The project is being funded with $18.8 million from Natural Resource Damage Assessment funds paid by BP in the wake of the 2010 Deepwater Horizon disaster 100 miles off the Gulf Coast.

The project site has been home to a myriad of uses throughout its history. As far back as 1919, the Bruce Dry Dock Company operated at the site, acting as an industrial repair dry dock for larger commercial ships.


An evolution of the Bruce Beach site between 1940 and 2016. (Special to The Pulse)

In the years following the Great Depression, the property became a public beach of sorts, becoming known as Bruce Beach. Historical documents show the beach was utilized by the large African-American community of the Tanyard and Belmont-DeVilliers neighborhoods.
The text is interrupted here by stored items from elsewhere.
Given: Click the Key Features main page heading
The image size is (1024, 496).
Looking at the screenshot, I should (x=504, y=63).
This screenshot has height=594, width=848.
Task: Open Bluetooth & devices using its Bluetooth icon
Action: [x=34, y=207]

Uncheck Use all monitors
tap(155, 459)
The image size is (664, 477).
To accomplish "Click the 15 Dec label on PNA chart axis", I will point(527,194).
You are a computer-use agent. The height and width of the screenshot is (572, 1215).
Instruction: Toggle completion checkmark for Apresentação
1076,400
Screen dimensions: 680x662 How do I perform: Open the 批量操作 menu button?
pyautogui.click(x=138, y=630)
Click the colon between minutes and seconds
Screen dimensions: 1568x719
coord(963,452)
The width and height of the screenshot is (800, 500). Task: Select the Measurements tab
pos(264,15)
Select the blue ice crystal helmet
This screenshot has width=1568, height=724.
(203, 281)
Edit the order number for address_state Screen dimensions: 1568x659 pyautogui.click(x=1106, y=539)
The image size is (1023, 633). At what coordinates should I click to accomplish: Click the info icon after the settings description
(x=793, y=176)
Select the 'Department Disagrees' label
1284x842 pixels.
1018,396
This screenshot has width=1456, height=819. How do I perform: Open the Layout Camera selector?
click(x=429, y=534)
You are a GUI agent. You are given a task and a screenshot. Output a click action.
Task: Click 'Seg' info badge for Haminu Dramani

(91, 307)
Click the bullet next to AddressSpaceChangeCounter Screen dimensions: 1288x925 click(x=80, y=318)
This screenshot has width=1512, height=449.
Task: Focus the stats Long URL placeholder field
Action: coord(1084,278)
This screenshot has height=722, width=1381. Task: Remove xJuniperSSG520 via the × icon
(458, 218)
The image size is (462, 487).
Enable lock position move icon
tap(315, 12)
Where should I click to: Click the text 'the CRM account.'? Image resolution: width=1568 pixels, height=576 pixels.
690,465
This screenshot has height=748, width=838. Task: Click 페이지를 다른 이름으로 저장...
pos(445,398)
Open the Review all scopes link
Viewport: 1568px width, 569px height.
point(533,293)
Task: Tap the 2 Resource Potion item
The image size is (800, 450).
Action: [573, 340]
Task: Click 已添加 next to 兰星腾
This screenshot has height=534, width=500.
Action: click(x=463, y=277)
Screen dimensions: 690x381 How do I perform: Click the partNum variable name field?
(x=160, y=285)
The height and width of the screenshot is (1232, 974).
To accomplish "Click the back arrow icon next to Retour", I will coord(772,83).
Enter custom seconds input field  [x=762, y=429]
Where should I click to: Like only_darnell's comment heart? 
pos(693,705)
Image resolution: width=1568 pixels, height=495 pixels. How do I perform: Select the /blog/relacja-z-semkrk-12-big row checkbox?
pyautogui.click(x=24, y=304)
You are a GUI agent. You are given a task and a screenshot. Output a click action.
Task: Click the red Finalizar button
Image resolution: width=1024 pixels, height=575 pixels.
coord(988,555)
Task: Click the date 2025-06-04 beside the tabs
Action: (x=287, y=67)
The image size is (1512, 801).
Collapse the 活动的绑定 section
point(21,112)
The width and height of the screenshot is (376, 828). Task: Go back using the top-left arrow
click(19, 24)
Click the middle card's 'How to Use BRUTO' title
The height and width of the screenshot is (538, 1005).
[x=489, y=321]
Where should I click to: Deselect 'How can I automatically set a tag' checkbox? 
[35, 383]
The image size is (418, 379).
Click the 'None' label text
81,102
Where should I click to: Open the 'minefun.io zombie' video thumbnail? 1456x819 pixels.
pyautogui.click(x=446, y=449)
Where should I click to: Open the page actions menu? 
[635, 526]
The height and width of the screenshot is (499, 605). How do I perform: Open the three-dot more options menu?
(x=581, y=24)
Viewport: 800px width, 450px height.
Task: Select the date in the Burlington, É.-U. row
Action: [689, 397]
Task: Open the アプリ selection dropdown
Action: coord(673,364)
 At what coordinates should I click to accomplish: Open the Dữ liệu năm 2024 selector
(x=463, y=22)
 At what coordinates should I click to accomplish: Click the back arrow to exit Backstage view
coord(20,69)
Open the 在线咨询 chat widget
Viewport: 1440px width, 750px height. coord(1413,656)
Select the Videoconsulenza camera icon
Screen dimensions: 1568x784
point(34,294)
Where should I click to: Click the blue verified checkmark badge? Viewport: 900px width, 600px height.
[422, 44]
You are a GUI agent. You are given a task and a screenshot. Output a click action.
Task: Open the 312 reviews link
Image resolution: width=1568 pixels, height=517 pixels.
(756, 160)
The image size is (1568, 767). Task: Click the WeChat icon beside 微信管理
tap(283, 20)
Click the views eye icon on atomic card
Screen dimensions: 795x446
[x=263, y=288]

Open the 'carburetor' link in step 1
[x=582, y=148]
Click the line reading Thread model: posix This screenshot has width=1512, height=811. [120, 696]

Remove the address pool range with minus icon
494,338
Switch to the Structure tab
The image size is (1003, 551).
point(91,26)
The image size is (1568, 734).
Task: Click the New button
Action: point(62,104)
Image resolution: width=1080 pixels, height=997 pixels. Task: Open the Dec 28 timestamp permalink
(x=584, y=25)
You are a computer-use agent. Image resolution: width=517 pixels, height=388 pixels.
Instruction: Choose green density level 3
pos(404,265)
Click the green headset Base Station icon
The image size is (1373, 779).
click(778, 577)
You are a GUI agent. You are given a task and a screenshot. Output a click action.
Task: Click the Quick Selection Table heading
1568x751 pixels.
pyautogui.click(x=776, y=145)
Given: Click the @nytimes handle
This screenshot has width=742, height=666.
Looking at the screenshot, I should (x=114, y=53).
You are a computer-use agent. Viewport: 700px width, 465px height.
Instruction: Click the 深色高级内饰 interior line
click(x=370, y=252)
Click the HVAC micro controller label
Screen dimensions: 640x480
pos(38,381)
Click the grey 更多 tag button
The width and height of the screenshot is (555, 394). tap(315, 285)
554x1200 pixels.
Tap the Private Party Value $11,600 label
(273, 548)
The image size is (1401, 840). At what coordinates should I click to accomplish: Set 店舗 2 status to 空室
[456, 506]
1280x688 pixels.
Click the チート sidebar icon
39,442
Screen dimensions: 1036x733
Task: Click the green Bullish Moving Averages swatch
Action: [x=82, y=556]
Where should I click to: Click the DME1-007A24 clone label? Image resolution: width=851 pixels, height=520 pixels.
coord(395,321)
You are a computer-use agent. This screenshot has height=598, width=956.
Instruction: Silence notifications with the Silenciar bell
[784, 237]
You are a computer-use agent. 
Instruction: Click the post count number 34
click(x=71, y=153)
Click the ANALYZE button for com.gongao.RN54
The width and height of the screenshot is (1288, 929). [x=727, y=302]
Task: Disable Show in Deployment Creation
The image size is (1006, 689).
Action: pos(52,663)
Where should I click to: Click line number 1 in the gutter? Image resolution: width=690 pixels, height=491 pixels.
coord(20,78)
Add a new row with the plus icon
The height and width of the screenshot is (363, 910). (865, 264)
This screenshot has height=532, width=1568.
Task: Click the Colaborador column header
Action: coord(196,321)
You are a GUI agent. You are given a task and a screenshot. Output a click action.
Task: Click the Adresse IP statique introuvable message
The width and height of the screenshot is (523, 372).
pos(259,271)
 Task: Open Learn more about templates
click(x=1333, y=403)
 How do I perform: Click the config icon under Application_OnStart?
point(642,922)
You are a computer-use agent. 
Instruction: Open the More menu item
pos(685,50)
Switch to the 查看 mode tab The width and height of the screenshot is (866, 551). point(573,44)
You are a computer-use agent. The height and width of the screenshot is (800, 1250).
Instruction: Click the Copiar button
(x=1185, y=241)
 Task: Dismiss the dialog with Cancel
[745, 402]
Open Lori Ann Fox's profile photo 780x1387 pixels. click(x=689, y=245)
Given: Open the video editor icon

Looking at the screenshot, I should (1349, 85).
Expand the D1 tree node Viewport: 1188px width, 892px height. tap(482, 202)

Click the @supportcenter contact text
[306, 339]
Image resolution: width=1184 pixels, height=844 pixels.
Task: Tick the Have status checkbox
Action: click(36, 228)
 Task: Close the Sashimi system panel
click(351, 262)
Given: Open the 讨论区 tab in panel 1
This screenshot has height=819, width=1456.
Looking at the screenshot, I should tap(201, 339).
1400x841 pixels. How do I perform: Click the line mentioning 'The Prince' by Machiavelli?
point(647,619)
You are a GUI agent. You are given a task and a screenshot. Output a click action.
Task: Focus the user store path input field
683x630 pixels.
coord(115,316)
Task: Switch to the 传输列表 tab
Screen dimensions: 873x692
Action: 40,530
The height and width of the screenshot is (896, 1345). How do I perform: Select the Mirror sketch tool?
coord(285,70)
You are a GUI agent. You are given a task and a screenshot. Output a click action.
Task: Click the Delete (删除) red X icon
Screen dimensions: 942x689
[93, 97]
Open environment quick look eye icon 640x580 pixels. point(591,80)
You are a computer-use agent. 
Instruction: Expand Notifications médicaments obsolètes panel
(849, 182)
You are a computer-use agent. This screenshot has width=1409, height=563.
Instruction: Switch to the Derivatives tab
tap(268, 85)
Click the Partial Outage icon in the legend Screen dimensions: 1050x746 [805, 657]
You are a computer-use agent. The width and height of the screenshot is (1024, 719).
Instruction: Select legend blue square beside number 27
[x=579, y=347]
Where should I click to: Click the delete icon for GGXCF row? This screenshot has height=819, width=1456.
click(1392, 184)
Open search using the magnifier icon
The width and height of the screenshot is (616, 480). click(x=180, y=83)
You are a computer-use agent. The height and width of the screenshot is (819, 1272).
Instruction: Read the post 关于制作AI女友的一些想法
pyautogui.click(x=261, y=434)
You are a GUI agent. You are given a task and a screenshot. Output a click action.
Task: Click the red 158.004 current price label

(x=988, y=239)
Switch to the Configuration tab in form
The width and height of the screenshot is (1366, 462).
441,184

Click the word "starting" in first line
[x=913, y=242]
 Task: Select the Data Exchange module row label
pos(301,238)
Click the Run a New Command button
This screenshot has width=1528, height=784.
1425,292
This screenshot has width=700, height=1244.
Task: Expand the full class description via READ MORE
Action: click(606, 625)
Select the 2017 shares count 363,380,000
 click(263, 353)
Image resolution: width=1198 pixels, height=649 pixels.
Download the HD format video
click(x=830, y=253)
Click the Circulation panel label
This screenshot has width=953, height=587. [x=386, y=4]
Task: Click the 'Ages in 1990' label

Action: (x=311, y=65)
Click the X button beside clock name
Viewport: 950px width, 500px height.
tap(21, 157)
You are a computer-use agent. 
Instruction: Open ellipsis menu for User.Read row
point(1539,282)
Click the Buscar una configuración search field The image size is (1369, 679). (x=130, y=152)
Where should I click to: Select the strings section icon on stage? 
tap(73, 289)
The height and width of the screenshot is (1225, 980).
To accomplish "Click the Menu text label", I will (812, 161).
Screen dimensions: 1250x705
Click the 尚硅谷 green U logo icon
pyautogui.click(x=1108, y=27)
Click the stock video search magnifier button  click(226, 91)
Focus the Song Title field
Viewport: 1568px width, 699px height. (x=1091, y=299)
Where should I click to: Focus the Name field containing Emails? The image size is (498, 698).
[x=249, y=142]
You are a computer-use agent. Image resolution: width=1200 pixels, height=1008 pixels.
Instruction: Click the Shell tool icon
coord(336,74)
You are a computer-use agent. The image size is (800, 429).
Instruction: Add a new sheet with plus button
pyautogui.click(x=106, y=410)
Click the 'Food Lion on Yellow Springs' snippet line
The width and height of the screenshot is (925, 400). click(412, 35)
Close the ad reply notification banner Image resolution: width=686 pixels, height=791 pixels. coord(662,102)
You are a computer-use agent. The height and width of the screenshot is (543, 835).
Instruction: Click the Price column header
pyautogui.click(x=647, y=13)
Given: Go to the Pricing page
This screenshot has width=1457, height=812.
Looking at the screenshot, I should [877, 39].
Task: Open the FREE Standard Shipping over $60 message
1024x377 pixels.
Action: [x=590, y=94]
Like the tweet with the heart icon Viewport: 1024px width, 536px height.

Up until the latter half of the 20th century, African-Americans were banned from most public beaches throughout the Pensacola area.


The Bruce Dry Dock Company operated from the site as early as the 1910s. (UWF Archives/Special to The Pulse)

For much of the past half century, the waterfront site has remained undeveloped and littered with debris and waste. During construction of the Community Maritime Park, dredging at the Port of Pensacola, and other projects, dirt and other material was dumped at the Bruce Beach site.

“There doesn’t look to be an issue with contaminants,” officials with the Florida Department of Environmental Protection said. “Investigations of the property showed us that we would not have any issues with contamination on site.”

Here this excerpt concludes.